At the end of this workshop, participants should be able to:
1) Articulate the theoretical underpinnings of the SSI and UDL frameworks to advance scientific literacy for all elementary students;
2) Implement strategies for engaging pre-service and in-service science teachers in elementary-level SSI through debate and other forms of argumentation and discourse;
3) Employ rubrics to assess student performance and evaluate sources of information within the SSI classroom context;
4) Integrate the book’s chapter specifically written for science teacher educators to implement SSI into new or existing elementary science methods syllabi or professional development course outlines.
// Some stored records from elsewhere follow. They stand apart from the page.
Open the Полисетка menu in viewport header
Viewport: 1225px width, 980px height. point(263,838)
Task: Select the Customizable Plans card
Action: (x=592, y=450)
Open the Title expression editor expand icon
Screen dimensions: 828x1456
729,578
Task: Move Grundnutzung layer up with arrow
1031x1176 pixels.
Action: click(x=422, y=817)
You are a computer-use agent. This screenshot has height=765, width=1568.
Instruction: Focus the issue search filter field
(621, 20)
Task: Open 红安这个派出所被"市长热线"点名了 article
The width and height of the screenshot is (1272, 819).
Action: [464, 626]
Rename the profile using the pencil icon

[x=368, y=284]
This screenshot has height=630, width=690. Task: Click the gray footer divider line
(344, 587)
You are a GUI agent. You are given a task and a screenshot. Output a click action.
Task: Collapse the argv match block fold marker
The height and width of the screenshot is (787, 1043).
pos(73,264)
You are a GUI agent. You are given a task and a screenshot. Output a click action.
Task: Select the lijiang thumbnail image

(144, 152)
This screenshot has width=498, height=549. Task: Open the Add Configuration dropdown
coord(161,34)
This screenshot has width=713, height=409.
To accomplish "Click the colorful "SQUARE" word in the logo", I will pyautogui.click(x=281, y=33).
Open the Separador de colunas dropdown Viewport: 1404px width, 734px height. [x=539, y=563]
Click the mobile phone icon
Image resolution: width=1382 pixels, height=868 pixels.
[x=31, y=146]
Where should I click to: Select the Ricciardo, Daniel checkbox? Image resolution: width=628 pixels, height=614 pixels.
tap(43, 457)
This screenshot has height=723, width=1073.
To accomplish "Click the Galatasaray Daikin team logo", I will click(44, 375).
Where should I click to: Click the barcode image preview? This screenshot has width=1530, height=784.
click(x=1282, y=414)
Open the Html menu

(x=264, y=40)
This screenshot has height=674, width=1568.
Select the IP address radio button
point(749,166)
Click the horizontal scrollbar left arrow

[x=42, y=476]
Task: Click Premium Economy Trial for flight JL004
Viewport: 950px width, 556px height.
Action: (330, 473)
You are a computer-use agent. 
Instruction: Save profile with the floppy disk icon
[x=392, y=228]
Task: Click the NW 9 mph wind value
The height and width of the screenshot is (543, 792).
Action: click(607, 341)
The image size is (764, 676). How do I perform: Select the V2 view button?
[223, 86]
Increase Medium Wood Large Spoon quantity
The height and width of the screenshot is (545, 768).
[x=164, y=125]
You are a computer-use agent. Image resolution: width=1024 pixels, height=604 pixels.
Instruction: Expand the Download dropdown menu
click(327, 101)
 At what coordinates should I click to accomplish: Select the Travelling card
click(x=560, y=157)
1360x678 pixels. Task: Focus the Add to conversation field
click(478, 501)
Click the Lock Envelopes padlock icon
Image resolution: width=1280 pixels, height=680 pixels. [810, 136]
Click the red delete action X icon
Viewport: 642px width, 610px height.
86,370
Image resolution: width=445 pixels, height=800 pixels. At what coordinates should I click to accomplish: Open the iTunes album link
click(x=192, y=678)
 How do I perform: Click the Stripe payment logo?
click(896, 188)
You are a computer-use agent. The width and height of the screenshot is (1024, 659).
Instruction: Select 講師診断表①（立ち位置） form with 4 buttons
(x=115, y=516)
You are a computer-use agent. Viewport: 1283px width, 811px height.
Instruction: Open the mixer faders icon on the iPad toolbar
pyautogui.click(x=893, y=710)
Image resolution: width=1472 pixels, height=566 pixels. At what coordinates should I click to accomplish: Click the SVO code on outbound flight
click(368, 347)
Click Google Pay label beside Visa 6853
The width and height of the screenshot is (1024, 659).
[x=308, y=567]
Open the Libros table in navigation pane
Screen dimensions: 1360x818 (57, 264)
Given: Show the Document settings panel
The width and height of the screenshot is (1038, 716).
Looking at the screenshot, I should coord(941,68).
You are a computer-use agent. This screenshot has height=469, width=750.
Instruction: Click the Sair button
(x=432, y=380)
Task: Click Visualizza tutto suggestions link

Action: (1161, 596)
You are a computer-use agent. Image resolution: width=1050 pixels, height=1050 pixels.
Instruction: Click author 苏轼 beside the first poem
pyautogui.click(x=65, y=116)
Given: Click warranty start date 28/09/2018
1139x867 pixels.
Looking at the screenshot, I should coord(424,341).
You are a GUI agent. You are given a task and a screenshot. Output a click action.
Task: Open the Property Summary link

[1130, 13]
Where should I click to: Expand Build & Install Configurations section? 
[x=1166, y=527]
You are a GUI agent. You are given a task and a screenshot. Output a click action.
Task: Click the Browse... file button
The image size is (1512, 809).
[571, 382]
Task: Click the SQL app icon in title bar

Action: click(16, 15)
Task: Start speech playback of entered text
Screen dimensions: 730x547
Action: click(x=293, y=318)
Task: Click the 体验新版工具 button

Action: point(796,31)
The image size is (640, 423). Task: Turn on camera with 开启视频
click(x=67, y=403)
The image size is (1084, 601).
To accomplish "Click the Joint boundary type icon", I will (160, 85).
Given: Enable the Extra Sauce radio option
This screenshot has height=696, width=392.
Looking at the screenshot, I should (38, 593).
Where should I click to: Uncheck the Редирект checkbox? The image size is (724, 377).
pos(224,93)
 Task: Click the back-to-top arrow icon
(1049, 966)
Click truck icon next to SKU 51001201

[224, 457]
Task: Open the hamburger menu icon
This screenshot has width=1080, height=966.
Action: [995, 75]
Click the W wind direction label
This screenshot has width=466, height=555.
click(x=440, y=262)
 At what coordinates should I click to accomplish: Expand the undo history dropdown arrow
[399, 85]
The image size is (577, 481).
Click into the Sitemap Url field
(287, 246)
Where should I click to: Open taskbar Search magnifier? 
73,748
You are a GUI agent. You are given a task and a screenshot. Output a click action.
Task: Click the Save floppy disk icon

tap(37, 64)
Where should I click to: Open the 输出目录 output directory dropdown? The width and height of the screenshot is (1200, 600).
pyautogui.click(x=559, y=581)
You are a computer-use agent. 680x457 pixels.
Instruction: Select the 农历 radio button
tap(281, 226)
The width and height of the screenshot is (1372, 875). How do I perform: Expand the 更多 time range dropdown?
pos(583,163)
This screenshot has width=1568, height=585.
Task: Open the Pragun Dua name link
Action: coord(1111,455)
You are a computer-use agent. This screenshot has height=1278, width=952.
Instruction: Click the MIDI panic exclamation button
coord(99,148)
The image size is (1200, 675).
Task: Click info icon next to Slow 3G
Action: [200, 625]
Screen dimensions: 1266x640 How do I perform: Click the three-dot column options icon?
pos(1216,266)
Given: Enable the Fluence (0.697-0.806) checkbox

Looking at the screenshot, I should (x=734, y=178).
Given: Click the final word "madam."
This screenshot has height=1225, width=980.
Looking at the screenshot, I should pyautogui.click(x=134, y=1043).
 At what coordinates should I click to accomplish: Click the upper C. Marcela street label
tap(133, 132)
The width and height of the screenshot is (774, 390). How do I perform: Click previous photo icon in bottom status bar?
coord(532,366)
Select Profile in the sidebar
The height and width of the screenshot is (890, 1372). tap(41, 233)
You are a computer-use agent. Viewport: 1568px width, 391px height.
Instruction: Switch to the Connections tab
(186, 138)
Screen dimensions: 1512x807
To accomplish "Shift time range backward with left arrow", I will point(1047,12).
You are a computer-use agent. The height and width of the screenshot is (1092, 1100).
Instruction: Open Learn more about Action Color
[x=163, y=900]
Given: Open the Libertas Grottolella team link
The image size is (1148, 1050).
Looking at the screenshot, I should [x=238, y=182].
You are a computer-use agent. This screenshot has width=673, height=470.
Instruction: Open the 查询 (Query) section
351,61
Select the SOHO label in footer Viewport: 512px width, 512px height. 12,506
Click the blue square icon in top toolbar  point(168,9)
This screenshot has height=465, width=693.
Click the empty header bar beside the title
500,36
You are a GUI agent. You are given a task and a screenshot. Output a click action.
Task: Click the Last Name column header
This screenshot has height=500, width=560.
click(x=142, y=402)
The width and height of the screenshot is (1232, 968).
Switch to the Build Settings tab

An online survey will be distributed to all participants to assess their knowledge of and comfort with the above-mentioned objectives and more generally, using SSI in their teacher education courses, research, and/or curriculum development.
The workshop will utilize a variety of instructional strategies to accomplish these goals. Participants will:
1) Employ Universal Design for Learning (UDL; CAST, 2018; Rose & Meyer, 2002) and the BSCS 5E Instructional Model (Bybee, 2015) to ensure accessible, inquiry-based STEM experiences for all learners;
2) Utilize cooperative learning techniques (Johnson & Johnson, 2002; Slavin, 1980) including numbered heads, think-pair-share, team roles, and Jigsaw to enhance collaboration;
3) Implement graphic organizers such as KLEW Charts, RAN Charts, and 4-Square Writing Charts to encourage evidence-based argumentation and disciplinary literacy skills;
4) Utilize role play and debate to encourage discourse and perspective taking skills.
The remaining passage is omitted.